Exercise details: Keep to the lines from the one with "Image resolution: width=1304" through the end of the data, and write them out exactly.

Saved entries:

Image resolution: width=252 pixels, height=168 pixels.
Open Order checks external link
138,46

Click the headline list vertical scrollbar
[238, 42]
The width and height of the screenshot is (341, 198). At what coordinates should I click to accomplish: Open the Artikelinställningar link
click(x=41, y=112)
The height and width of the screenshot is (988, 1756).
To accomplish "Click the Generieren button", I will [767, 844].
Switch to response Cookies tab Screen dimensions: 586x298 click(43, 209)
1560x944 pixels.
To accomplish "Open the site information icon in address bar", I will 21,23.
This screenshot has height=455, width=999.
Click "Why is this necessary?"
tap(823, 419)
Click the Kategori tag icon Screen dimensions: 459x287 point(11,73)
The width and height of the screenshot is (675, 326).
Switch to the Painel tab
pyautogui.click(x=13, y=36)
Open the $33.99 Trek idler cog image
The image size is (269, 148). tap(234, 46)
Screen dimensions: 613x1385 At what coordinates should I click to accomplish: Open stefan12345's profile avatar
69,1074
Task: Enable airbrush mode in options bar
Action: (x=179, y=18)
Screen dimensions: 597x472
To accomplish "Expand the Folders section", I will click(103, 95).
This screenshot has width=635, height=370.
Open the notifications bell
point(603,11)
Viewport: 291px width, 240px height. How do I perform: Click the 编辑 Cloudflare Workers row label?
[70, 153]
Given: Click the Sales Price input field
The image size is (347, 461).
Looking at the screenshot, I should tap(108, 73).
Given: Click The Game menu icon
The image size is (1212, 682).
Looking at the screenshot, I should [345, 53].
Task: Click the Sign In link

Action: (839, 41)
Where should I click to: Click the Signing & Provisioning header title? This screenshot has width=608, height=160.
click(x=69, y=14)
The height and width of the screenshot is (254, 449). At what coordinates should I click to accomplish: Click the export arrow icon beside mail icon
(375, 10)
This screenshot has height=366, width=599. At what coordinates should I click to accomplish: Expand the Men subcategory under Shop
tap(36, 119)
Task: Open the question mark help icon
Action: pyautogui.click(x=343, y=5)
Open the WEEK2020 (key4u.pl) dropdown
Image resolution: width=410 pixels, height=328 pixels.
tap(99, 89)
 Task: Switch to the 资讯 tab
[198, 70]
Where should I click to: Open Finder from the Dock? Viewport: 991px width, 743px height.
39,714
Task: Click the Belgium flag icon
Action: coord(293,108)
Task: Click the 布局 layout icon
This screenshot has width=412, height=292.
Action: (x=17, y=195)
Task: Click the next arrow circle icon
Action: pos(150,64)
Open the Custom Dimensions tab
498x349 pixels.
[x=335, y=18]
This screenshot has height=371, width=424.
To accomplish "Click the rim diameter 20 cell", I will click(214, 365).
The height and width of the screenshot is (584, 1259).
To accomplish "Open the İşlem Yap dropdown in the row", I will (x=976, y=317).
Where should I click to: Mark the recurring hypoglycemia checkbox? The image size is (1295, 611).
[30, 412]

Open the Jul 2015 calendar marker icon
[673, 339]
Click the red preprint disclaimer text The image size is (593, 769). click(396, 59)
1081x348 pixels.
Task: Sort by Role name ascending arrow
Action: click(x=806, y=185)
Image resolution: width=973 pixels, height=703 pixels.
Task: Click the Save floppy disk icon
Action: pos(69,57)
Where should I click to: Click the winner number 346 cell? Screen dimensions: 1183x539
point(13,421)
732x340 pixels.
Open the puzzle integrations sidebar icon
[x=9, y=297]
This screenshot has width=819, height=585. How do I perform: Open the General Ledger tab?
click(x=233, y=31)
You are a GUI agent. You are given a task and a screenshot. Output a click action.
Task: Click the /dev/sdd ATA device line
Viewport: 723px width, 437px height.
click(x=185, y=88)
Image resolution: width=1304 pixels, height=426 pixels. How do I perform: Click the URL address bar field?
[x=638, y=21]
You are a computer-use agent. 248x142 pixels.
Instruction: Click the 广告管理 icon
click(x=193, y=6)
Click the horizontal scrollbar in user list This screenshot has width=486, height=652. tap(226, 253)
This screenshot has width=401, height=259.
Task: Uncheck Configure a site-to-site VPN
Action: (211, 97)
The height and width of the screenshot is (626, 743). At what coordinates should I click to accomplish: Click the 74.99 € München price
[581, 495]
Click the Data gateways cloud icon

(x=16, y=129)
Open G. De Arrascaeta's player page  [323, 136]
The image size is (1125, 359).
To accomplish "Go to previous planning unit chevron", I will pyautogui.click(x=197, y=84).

Solution to this exercise:
Image resolution: width=1304 pixels, height=426 pixels. How do I perform: Click the URL address bar field?
[x=638, y=21]
You are a computer-use agent. 248x142 pixels.
Instruction: Click the 广告管理 icon
click(x=193, y=6)
Click the horizontal scrollbar in user list This screenshot has width=486, height=652. tap(226, 253)
This screenshot has width=401, height=259.
Task: Uncheck Configure a site-to-site VPN
Action: (211, 97)
The height and width of the screenshot is (626, 743). At what coordinates should I click to accomplish: Click the 74.99 € München price
[581, 495]
Click the Data gateways cloud icon

(x=16, y=129)
Open G. De Arrascaeta's player page  [323, 136]
The image size is (1125, 359).
To accomplish "Go to previous planning unit chevron", I will pyautogui.click(x=197, y=84).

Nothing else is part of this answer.